Exercise input ▸
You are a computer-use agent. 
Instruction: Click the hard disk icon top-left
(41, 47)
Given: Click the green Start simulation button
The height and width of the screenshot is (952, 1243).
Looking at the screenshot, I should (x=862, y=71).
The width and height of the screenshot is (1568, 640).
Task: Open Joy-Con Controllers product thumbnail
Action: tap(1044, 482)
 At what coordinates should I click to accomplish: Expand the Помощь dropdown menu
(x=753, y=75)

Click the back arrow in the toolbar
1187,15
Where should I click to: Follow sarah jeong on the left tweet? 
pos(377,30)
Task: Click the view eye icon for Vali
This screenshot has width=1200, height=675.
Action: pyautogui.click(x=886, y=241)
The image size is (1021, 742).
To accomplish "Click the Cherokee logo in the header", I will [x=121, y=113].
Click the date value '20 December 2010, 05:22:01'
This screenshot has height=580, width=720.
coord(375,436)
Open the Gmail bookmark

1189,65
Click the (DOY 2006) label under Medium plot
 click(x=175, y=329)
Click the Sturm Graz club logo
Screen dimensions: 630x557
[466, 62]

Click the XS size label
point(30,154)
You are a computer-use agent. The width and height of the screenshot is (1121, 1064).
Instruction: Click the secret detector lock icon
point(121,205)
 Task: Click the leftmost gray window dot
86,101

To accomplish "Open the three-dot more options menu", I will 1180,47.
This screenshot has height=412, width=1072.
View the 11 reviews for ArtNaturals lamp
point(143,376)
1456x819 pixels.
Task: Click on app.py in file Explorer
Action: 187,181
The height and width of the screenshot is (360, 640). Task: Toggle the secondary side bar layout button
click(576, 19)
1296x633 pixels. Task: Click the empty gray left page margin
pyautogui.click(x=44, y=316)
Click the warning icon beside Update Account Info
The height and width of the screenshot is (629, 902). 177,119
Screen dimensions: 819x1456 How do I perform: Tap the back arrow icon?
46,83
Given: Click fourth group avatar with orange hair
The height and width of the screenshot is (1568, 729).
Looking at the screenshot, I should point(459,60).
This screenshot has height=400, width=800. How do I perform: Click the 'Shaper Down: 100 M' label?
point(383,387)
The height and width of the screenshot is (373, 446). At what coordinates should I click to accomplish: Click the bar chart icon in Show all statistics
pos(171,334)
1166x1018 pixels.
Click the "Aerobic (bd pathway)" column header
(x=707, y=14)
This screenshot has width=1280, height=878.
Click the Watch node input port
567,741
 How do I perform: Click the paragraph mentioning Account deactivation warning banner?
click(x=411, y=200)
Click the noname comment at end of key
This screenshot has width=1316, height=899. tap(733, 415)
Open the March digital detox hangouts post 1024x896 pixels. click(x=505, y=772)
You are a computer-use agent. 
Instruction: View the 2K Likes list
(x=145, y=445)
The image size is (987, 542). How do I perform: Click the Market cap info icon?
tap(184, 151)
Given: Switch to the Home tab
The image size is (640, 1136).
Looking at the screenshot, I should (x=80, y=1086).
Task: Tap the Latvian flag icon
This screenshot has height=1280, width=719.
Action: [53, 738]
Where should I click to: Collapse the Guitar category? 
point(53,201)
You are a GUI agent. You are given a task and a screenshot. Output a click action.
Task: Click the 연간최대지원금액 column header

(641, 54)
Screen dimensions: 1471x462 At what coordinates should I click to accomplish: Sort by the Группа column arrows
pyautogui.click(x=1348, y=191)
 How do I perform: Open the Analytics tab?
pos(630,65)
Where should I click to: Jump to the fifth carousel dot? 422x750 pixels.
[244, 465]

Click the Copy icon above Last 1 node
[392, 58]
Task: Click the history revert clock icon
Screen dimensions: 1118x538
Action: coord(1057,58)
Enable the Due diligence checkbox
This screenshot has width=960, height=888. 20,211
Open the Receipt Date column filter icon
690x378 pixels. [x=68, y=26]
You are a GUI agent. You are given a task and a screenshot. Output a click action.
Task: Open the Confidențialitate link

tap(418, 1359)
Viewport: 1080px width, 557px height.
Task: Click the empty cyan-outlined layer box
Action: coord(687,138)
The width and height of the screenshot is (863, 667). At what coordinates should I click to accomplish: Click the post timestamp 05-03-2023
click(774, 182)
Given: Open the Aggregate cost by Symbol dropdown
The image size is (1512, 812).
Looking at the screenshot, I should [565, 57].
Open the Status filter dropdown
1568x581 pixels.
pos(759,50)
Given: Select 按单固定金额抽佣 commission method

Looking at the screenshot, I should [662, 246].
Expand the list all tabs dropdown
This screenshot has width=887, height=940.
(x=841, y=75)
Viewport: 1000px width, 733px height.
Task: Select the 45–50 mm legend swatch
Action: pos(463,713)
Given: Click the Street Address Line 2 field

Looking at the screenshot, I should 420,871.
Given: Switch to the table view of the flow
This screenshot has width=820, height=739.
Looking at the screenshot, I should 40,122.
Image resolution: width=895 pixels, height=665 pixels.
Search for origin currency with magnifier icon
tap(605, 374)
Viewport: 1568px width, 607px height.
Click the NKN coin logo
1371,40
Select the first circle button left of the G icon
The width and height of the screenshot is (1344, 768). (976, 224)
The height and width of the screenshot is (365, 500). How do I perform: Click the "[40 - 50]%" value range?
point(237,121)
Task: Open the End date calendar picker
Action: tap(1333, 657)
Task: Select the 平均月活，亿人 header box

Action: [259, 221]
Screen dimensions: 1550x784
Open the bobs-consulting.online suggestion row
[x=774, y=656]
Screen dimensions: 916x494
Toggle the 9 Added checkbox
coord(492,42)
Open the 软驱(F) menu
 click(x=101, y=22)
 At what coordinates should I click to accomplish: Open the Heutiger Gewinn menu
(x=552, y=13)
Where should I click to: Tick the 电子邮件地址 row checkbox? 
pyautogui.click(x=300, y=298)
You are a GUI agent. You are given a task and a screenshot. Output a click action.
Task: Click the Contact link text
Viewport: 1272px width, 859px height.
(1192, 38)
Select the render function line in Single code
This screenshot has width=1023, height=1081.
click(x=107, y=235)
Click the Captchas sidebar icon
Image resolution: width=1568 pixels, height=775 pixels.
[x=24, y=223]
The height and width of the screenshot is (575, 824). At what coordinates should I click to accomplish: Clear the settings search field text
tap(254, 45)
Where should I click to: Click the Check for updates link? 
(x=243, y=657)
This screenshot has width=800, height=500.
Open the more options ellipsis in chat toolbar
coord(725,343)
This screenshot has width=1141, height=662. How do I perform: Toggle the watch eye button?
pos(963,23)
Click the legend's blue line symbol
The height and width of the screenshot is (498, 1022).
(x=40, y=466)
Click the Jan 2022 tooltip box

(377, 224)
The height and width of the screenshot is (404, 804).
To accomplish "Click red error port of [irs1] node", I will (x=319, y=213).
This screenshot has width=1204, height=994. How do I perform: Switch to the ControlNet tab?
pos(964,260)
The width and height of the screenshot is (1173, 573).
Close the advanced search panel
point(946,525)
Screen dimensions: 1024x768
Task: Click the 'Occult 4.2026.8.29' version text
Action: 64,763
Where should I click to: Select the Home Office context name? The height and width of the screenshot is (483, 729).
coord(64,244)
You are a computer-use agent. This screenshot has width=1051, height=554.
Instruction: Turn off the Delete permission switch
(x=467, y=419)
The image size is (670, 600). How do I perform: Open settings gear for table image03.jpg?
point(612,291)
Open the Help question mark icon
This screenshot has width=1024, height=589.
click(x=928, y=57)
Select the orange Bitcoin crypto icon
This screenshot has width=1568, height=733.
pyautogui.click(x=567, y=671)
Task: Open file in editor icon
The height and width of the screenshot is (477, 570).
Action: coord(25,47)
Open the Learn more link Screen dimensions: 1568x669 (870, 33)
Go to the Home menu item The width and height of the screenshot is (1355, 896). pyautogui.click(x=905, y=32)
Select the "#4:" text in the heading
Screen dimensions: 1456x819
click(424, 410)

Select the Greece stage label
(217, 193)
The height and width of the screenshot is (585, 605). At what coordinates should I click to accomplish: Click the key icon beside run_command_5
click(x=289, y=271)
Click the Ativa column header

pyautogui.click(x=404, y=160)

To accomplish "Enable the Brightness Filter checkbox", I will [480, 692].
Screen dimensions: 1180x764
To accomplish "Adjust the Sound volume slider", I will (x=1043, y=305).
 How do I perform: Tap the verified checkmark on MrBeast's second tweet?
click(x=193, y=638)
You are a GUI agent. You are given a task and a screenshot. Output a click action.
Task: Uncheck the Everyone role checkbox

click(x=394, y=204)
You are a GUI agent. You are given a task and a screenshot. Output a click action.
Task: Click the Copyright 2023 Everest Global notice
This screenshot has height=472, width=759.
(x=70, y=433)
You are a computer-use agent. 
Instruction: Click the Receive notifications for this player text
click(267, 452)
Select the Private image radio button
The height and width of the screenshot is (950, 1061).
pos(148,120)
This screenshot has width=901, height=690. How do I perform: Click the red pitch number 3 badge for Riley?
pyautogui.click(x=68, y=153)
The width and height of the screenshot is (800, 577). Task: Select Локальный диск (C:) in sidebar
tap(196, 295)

Problem statement ▸
Retype the portion of the data above that starts on the line with "Click the noname comment at end of key" and finishes on the line with "Given: Switch to the Home tab", including both of those lines.

Task solution ▸
Click the noname comment at end of key
This screenshot has width=1316, height=899. tap(733, 415)
Open the March digital detox hangouts post 1024x896 pixels. click(x=505, y=772)
You are a computer-use agent. 
Instruction: View the 2K Likes list
(x=145, y=445)
The image size is (987, 542). How do I perform: Click the Market cap info icon?
tap(184, 151)
Given: Switch to the Home tab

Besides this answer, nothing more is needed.